● **Instructions to follow**
Copy down the lines below word for word, starting with the line that contains "How do I perform: Expand" and going on through the line that contains "(x=262, y=293)", and nothing else.
>>
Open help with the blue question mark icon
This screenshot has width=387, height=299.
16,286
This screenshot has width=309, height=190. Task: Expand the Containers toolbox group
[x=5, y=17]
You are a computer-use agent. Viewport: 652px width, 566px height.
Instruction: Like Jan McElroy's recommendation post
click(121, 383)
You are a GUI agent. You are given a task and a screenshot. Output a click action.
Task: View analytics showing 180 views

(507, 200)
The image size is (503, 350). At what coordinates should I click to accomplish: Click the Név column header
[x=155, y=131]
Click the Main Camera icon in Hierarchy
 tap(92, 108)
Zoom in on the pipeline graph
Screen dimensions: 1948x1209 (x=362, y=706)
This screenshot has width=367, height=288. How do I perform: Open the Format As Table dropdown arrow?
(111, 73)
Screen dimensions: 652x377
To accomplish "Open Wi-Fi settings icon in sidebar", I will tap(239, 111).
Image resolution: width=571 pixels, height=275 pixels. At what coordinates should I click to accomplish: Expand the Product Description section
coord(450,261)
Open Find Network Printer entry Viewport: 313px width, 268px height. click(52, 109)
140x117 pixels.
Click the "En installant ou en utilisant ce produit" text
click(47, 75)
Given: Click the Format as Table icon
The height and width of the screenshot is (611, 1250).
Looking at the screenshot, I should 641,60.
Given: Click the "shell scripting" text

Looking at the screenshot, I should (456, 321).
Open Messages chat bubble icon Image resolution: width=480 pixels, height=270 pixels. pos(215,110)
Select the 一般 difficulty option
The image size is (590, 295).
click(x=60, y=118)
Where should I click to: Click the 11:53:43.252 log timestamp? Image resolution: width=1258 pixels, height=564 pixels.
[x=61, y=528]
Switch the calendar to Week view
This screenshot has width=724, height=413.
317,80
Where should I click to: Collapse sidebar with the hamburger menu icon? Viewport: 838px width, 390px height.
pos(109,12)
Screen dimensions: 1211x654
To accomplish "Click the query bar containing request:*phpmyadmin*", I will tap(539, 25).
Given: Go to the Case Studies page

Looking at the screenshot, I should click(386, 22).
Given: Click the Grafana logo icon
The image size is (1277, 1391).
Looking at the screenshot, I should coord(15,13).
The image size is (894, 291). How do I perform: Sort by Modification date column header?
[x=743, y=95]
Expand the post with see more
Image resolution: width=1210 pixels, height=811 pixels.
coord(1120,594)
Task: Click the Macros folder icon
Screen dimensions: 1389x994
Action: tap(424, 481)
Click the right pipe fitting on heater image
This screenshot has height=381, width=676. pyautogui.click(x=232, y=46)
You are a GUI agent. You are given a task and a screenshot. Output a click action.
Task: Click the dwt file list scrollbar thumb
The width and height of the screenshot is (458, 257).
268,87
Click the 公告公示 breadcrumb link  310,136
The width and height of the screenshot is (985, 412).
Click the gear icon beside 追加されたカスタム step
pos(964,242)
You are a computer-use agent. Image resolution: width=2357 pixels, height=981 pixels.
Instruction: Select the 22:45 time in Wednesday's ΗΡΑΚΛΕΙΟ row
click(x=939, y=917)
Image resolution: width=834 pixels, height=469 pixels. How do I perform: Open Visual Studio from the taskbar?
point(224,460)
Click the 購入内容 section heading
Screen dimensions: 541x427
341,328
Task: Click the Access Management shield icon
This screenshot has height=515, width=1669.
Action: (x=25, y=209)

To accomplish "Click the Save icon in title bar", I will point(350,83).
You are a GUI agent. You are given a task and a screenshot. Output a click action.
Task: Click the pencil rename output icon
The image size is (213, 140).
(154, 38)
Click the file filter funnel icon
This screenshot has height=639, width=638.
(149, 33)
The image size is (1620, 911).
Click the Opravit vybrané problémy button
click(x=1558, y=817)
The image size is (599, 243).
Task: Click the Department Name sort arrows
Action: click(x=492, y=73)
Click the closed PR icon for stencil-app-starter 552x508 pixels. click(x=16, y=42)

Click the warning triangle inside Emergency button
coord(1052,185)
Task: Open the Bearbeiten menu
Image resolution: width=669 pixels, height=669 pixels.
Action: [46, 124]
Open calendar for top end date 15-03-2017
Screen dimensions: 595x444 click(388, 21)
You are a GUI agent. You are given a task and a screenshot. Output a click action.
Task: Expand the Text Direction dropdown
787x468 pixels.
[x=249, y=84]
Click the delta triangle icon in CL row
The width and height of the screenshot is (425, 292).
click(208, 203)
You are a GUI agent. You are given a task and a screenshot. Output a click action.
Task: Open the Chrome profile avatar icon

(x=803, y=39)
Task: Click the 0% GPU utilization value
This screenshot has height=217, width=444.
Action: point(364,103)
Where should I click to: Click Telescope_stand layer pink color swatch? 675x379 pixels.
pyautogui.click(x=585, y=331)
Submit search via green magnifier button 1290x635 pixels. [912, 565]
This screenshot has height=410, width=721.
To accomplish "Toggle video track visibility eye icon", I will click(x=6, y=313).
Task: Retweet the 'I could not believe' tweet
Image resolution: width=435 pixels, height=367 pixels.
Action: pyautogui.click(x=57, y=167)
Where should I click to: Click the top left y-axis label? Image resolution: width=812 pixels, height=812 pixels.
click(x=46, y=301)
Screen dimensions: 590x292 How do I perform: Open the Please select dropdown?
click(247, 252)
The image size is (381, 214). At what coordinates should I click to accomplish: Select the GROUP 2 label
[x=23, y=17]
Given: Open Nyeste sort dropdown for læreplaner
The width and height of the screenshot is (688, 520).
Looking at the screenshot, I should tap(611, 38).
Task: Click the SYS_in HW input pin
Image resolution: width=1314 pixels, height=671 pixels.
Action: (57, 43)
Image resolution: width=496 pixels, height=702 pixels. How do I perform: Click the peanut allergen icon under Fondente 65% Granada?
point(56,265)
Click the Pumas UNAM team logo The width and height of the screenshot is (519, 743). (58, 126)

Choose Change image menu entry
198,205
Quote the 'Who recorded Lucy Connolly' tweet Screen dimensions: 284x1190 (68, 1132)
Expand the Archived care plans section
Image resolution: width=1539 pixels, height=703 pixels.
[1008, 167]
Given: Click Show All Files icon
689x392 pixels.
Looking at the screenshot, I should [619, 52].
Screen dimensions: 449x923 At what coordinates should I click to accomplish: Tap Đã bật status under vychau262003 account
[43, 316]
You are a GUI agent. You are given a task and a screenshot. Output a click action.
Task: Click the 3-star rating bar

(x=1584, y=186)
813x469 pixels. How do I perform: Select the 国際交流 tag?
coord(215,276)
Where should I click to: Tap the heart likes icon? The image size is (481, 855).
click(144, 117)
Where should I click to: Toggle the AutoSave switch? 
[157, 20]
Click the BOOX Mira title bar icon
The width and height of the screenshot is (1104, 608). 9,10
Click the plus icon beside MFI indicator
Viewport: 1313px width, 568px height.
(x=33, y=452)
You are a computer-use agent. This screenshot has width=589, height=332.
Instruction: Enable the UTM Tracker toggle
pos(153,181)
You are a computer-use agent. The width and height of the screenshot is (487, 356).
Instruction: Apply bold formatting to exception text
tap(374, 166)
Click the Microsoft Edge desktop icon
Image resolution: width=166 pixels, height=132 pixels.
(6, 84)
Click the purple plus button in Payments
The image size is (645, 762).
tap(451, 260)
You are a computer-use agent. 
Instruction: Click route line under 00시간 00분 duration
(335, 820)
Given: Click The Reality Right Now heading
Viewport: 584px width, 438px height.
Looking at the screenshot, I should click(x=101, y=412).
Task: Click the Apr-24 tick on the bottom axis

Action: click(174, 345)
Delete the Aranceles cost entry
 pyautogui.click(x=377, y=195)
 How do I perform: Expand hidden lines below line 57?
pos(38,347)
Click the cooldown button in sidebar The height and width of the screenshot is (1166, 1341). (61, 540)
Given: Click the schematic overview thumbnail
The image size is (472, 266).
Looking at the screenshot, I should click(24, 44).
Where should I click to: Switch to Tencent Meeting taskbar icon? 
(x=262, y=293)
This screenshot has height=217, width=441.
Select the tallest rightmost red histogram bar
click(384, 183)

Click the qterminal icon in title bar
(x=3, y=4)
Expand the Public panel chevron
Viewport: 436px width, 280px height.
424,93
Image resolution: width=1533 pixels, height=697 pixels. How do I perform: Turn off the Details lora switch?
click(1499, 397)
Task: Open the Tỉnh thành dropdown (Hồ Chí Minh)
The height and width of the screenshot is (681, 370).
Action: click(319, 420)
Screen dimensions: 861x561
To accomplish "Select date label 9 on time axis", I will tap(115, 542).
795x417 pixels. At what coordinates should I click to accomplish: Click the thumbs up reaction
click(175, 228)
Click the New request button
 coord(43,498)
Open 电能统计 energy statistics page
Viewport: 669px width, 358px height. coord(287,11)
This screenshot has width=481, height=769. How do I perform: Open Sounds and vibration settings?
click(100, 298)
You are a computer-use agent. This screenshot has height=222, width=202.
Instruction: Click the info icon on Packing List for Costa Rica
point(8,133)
<<
● **Reply to the exercise**
 How do I perform: Expand hidden lines below line 57?
pos(38,347)
Click the cooldown button in sidebar The height and width of the screenshot is (1166, 1341). (61, 540)
Given: Click the schematic overview thumbnail
The image size is (472, 266).
Looking at the screenshot, I should click(24, 44).
Where should I click to: Switch to Tencent Meeting taskbar icon? 
(x=262, y=293)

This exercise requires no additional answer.